November 23rd Fanny Moody, opera singer (Birth)

 

The singing talents of Redruth – born Fanny Moody (1866 – 1945) were recognised at local concerts by the Basset family of Tehidy who paid for her training in London at the singing academy run by the contralto Charlotte Sainton – Dolby and where Moody stayed with the physician Sir Morell Mackenzie and his wife.  Moody’s first big break came when she sang for the Carl Rosa Opera Company (described as Britain’s most influential opera company of the 19th century) in its 1887 production of Balfe’s  ‘The Bohemian Girl’.  

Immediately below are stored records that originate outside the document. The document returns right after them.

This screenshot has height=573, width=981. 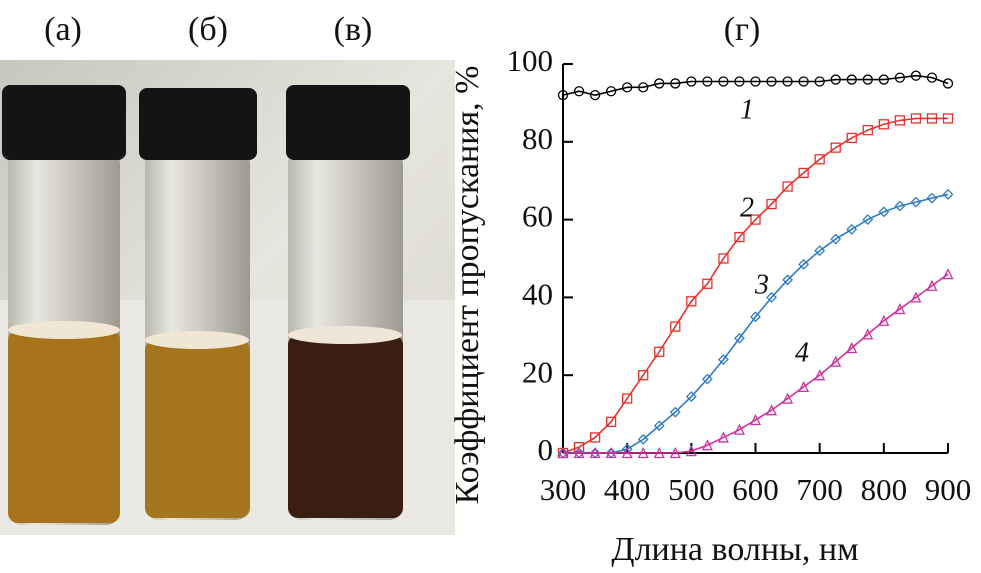 I want to click on panel-label: (в), so click(x=354, y=30).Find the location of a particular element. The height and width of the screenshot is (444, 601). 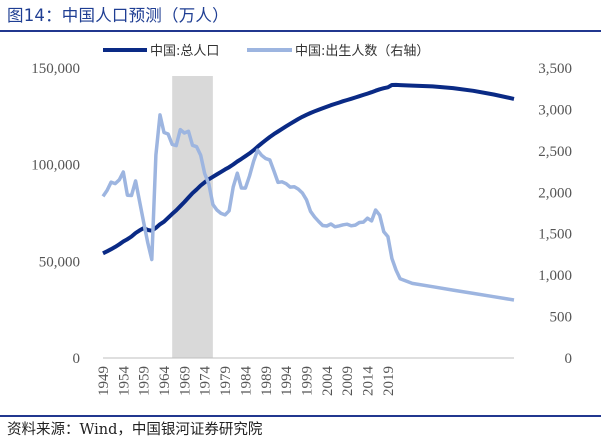

x-tick-label: 1979 is located at coordinates (226, 381).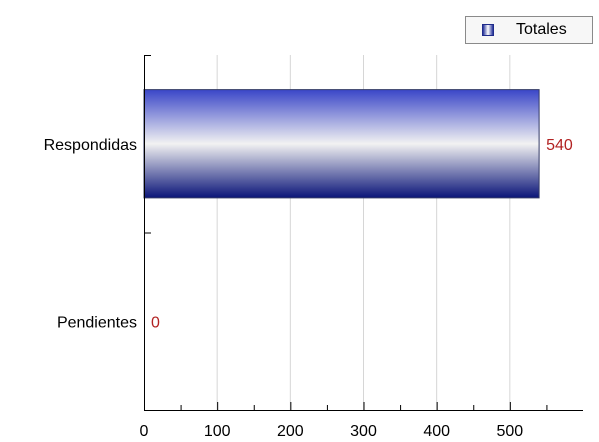 The width and height of the screenshot is (599, 442). I want to click on category-label: Respondidas, so click(90, 146).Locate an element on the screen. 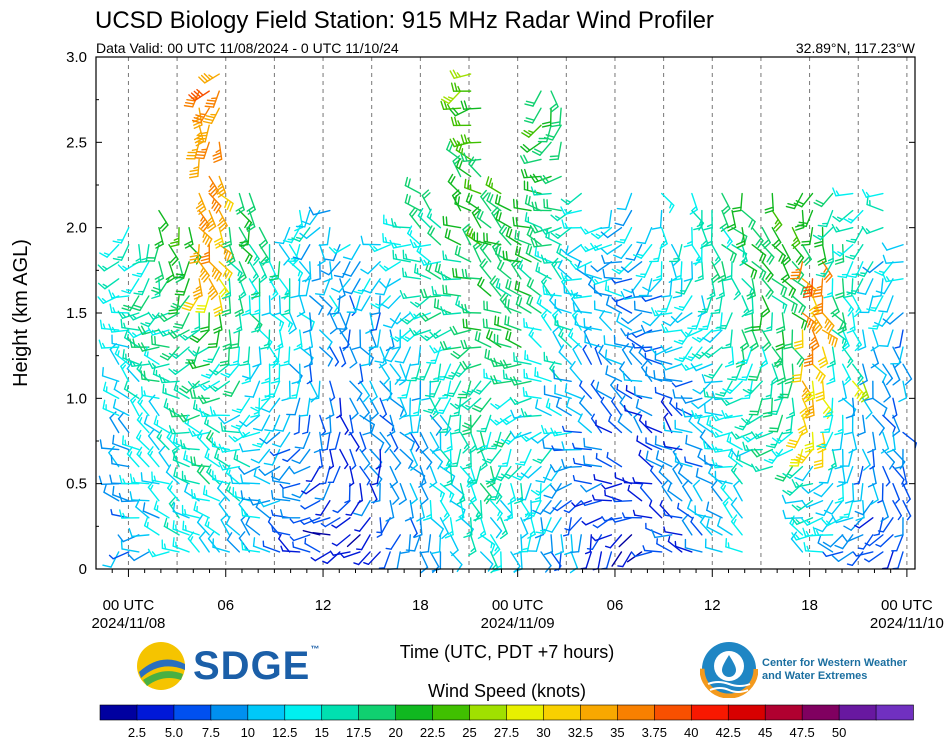  sdge-sun-icon is located at coordinates (161, 666). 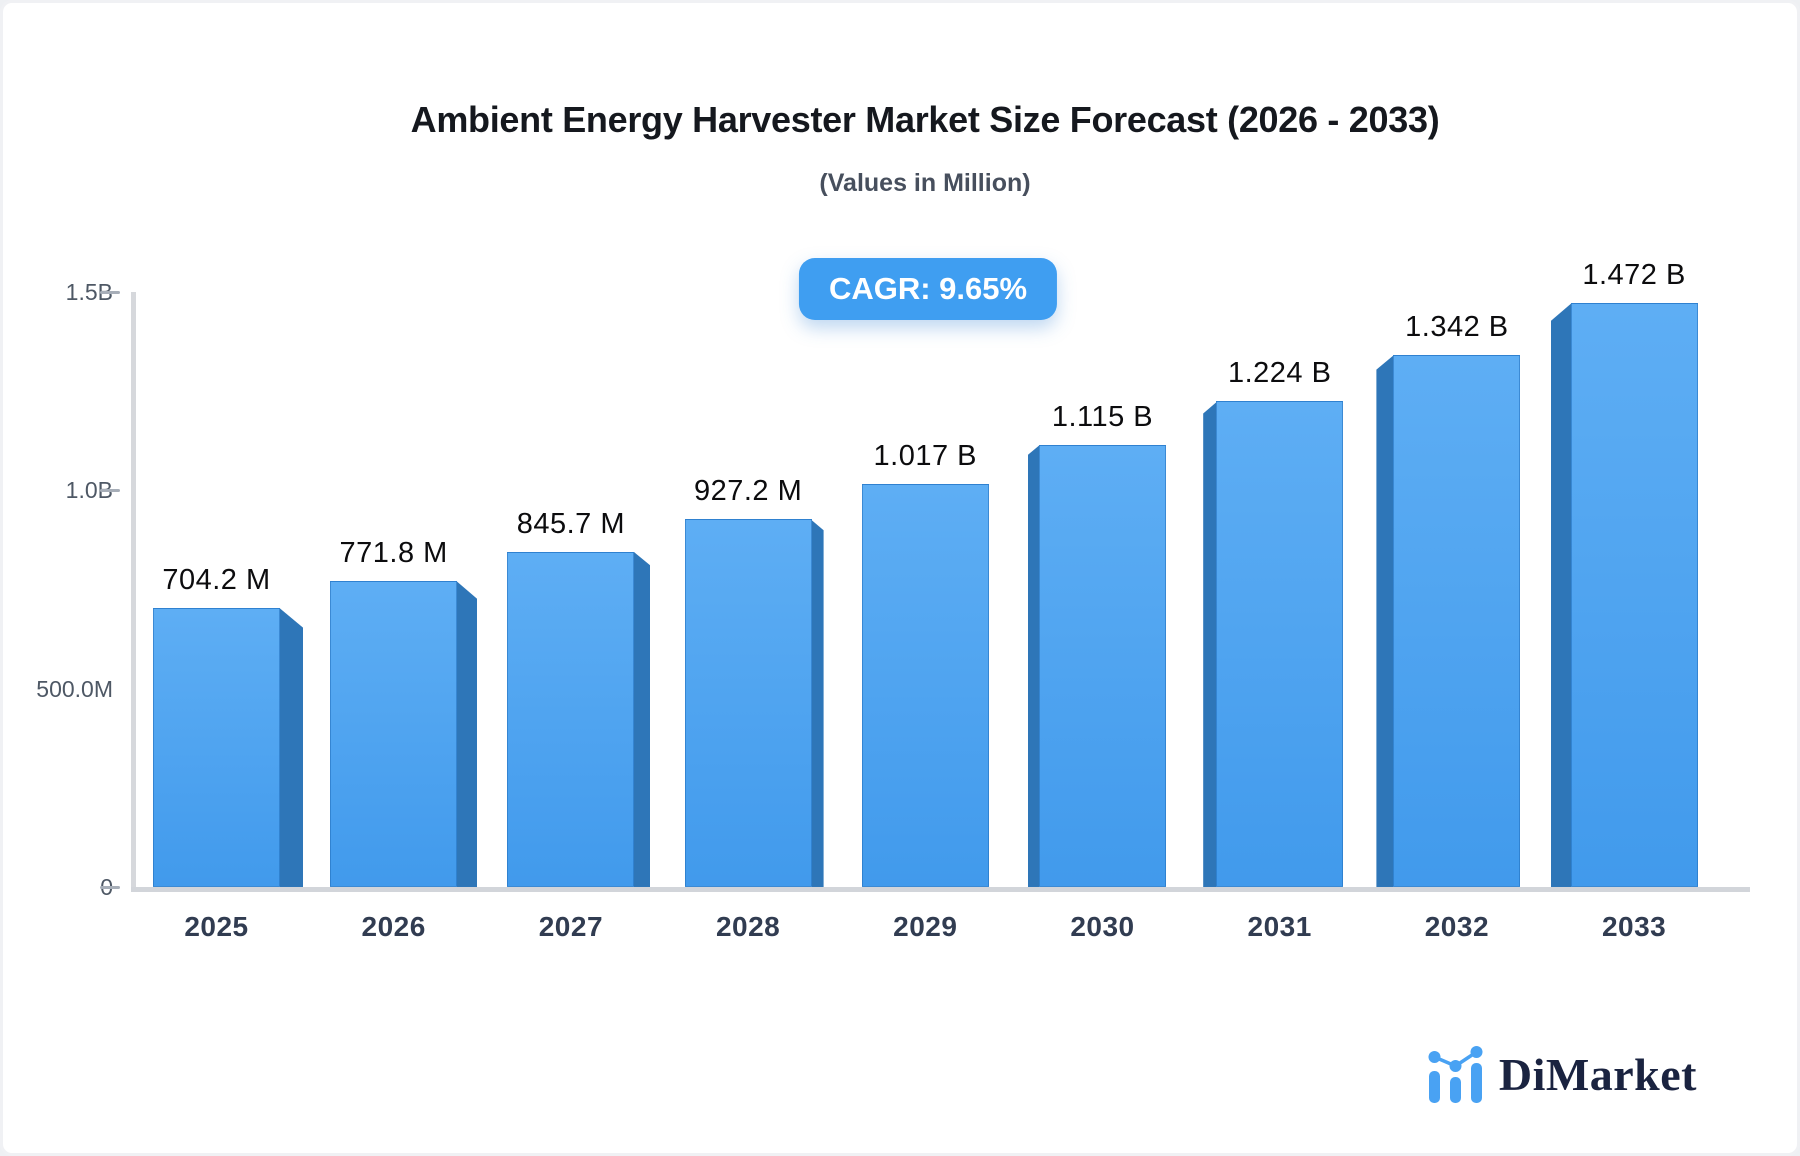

It was at this time that she met and married the bass, Charles Manners (born Southcote Mansergh), and together they formed the ‘Moody-Manners Opera Company’.  As well as starring at Covent Garden and Drury Lane, she also toured extensively in North America and South Africa, becoming known as ‘the Cornish Nightingale’ and, in 1895, she was presented with a tiara with diamond representing the fifteen bezants of the shield of the Duchy of Cornwall (just visible in the profile picture) by Cornish miners in the Transvaal.

By 1916,  the couple ran three Moody – Manners touring companies, the principal company having 115 members and a repertoire of thirty operas.  Charles  Manners died in 1935 and, with the outbreak of the Second World War, Moody auctioned her tiara to raise funds for the Red Cross. 

She never really retired and died in Dublin in 1945.